**Parts of the exercise**
a – In the passage about Seder questions, what answer does Harav Moshe Wolfson say should be given when children ask why we eat karpas?
b – In the records, duplicate the lines from the one containing "The width and" up to and including the one containing "coord(249,596)", keeping them identical.

**Passage**
The Steipler listened as he explained that the bereaved and the sick and their families, as they struggled with their tragedies, would ask him, “Why? Why did this happen? Why to such a wonderful person? Why at such a young age?”

How, Rabbi Chollak asked, could he explain the ways of Hashem to those with such a nisayon?

The face of the Steipler Gaon filled with astonishment. He stretched out his hands and asked in return, “Do they think they can know such things just by asking?”

The avel nodded his understanding to Rabbi Chollak. He wasn’t asking such questions.

We are all faced with questions in life and in Torah. The questions can arise at any time; but Leil HaSeder is the time in the Jewish calendar in which the asking of questions has an especially prominent place.

The four sons ask basic questions about the meaning of Pesach. There are minhagim designed specifically to stimulate the children to ask their own questions. And then there are countless questions posed by the poskim and meforshim, down through the ages to our own time.

Yet the answers to the questions are not always apparent. For example, the karpas. Once children are prompted to ask why we are eating karpas, what is the answer we should give?

Harav Moshe Wolfson, shlita, answers that we give no answer. This is to teach the children that we have emunah in Hashem even when we have no answers to our questions. Serving Him does not depend on having all the answers (Torah V’Daas Haggadah, Vol. II, p. 136).

The grandson of the Michtav Sofer asked about the reason for the minhag observed in many homes of the children “stealing” the afikoman. The Michtav Sofer did not immediately reply for the same reason: to teach the child the principle that one can live with a question without an answer.

However, after the Seder, he did offer an explanation. Why is it that we have remembrances for the various nissim that occurred in Mitzrayim, but not for that which “not a dog whet his tongue” during Yetzias Mitzrayim?

**Material for this exercise**
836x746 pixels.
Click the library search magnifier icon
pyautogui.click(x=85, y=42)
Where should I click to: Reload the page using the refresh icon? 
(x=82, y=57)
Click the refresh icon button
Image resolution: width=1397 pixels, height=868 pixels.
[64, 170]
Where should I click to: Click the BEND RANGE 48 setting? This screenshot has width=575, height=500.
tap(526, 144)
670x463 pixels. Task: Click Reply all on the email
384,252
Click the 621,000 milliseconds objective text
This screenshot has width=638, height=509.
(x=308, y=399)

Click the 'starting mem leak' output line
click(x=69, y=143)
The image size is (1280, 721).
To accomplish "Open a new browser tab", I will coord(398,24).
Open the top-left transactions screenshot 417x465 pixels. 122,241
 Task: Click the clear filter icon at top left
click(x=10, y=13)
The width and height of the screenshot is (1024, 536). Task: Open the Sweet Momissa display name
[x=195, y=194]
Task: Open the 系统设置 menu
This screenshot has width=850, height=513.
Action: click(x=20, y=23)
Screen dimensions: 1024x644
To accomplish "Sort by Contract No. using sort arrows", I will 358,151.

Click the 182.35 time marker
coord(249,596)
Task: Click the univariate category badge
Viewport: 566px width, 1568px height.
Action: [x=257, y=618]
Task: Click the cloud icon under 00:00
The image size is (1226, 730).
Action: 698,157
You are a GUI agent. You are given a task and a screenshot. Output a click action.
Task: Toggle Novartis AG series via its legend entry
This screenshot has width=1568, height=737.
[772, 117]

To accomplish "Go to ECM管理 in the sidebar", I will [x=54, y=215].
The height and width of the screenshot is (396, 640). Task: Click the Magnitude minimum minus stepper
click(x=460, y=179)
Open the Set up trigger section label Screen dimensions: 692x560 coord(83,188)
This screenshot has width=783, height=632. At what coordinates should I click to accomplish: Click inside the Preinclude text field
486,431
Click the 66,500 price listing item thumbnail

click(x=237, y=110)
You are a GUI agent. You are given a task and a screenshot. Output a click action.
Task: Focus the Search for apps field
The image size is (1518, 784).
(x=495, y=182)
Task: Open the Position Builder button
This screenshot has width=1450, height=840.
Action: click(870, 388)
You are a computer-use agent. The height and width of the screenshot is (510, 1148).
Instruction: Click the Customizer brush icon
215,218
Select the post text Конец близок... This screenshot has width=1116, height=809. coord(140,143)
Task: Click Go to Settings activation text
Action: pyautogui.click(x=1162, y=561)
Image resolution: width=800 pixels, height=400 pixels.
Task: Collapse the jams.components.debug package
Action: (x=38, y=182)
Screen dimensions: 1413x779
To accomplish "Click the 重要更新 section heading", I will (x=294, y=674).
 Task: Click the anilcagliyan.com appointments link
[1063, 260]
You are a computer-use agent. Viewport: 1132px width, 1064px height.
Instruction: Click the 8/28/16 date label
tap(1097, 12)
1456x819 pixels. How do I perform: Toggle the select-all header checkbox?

**The responses**
a – He says we give no answer.

b –
The width and height of the screenshot is (1024, 536). Task: Open the Sweet Momissa display name
[x=195, y=194]
Task: Open the 系统设置 menu
This screenshot has width=850, height=513.
Action: click(x=20, y=23)
Screen dimensions: 1024x644
To accomplish "Sort by Contract No. using sort arrows", I will 358,151.

Click the 182.35 time marker
coord(249,596)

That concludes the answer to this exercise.